The self-taught guitarist even incorporates the chickens into his music. "When I'm playin' and singin'," he said, "I'll sing a verse like a chicken, or I'll make my guitar cackle like one or something."

These imitations appear on his three albums: Blues Come Home to Roost (1999), What You See (2000), and Shoot That Thang (2001). His unique style has earned him a number of awards, including the 2004 Mississippi Governor's Award for Excellence in the Arts and five Living Blues Critics' Awards.

But this recognition stems from more than his fascination with chickens. Super Chikan's original sound also comes from the guitars he makes from flattened gas cans.

"I call them the ‘chikantar,' like Chikan made a guitar out of a gas can, so we call it a ‘chikantar.'"

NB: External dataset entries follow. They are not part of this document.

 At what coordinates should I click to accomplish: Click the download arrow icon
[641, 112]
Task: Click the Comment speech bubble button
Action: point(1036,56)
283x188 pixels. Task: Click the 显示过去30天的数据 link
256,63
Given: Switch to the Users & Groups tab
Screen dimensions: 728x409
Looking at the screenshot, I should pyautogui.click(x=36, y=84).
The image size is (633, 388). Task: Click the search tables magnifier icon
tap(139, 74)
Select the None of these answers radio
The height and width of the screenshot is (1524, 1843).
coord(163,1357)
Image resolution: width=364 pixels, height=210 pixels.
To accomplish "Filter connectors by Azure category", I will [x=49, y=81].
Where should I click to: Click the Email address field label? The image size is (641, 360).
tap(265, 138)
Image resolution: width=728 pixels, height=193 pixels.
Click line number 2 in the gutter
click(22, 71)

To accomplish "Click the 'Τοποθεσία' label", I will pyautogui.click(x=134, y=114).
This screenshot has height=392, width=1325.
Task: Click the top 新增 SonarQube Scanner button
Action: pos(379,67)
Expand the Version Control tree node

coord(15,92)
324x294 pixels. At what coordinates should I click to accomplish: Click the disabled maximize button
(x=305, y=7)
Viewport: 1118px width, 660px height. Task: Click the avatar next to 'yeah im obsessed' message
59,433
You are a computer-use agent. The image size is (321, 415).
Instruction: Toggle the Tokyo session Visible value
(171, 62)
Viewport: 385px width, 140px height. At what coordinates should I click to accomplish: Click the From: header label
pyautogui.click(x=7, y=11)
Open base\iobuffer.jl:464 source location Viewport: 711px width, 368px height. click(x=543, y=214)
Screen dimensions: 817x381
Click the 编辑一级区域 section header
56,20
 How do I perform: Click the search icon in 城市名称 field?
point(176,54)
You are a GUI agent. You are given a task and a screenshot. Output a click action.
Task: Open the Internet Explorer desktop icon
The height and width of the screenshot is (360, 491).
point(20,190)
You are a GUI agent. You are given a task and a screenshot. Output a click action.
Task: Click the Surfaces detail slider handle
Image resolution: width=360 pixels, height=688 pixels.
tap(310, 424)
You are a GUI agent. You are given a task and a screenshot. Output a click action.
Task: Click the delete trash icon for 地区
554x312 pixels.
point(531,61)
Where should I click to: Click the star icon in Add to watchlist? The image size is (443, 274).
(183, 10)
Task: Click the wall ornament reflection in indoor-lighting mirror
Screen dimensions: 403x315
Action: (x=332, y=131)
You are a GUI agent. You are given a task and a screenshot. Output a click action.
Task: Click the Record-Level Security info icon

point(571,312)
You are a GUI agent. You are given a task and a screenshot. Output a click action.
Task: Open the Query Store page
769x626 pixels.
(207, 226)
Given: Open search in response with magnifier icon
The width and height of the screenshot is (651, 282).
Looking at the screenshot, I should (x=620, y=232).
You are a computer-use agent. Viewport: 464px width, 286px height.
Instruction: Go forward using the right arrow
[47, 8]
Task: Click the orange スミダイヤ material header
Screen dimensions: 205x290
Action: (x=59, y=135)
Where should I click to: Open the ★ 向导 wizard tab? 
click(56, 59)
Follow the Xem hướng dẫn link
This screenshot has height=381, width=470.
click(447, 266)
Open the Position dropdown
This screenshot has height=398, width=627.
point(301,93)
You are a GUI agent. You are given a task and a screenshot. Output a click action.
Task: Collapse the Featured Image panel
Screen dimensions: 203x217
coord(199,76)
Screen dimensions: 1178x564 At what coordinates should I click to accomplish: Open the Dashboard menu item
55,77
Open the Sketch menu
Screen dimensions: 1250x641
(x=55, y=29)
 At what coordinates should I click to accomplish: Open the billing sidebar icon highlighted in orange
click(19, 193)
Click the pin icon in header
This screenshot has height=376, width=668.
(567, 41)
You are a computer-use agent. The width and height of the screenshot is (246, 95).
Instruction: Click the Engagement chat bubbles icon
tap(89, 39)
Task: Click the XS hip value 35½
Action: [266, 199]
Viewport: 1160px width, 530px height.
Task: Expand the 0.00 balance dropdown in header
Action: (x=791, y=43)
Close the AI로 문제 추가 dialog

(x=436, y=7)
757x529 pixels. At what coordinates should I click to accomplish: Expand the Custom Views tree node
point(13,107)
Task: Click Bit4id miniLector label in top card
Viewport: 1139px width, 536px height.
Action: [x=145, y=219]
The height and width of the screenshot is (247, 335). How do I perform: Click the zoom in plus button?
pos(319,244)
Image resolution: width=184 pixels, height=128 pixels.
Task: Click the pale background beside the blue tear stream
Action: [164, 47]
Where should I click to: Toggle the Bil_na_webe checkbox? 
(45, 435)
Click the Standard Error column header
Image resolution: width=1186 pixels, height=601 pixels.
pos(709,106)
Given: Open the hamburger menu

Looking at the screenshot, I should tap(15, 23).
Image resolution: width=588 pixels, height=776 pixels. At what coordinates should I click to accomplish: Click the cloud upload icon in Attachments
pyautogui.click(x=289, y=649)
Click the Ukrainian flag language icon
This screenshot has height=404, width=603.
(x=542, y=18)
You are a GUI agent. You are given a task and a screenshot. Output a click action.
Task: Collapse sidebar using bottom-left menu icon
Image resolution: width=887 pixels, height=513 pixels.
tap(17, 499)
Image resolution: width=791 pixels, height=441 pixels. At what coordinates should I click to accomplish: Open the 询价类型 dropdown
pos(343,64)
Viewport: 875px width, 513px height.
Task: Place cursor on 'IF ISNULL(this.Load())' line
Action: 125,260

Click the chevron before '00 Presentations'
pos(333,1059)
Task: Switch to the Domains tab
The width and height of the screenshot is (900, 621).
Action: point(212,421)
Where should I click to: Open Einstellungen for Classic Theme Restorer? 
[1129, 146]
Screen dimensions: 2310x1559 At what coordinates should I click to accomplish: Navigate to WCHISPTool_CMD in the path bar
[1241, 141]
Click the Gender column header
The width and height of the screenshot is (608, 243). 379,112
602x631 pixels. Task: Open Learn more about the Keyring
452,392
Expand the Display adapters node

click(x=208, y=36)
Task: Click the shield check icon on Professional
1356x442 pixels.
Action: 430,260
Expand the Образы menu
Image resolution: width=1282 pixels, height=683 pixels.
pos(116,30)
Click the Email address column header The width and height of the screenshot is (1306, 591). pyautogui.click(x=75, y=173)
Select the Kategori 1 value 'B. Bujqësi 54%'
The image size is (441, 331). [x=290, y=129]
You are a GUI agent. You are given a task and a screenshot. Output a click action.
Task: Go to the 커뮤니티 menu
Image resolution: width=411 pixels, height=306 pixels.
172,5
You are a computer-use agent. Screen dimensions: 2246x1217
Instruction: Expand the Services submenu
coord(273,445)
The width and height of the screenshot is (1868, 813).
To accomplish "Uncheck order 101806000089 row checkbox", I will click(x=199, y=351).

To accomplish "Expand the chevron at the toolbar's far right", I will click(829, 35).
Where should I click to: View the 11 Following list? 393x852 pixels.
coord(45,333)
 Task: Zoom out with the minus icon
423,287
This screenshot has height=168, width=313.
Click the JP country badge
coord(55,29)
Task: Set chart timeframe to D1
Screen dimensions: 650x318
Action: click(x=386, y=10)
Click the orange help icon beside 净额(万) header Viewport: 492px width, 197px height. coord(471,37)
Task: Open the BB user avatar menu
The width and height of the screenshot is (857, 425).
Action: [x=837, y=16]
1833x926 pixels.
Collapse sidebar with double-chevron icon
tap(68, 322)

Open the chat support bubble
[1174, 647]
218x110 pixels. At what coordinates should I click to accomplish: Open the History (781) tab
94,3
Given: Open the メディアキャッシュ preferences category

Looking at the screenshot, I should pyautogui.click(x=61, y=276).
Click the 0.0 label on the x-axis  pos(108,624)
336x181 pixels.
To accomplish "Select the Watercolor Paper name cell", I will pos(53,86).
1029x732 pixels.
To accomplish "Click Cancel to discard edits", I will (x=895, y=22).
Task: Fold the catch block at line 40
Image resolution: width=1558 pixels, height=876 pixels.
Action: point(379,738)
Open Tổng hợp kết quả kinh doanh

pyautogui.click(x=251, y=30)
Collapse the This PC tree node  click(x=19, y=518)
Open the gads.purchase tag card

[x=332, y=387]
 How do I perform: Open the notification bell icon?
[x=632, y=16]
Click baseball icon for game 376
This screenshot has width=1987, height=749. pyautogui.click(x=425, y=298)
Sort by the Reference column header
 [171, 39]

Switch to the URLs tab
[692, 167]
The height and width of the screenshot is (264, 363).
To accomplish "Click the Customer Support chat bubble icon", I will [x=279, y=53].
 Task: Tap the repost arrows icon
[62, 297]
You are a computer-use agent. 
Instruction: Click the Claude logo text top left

Super Chikan doesn't stop there. He can make an instrument out of just about anything. Cigar boxes become "cigarkantars." He can even transform a ceiling fan into a "guijo."

"It looks like a banjo with a guitar neck sticking out of it, so I call it a ‘guijo' - a guitar and a banjo together. My own creation and my own spelling."

Super Chikan has been building his instruments from the beginning. The first was a diddley-bo, made from a wire strung on a stick.

Even after he bought a $10 guitar with two strings, he kept making instruments. "Anything I can get my hands on that's light enough to hold as a guitar, I make a guitar out of it," he said.

Super Chikan also paints his chikantars. "When I made my first gas-can guitar, it was so ugly, all scratched up, and army green. Somebody said, ‘You need to paint that thing,' and I didn't want just regular old painting so I started doing artwork on it and it went from there. ... I went from painting on cans to painting on canvas and everything else now."

And for somewhere between $1,000 and $3,000, depending on whether it's acoustic or electric and the amount of painting that's on it, you can buy one of these painted chikantars - sometimes right off the stage if the money's right, Johnson said.

Super Chikan has also developed his own approach to playing, one that is influenced by more than just playing right-handed guitars with his left hand. "All these other guys can hold all these fancy, pretty chords, and my fingers is all beat up from working and chopping wood and picking cotton and what have you. I can't just coil 'em around like spaghetti, so I created my own chords and make my own notes. As far as I'm concerned, music is music, and if it sounds good to me, to me it's music."

Super Chikan has taken his music around the world, playing the blues in Africa, Russia, Switzerland, and, most recently, Italy. On the way, he has picked up some advice for his fellow blues musicians.

"I discovered that there's other people out there with blues so bad they can't even play it," he said. "We're not the only ones with the blues. We're just the only ones singing about it. I think everybody in the world's got the blues in some kind of way about something."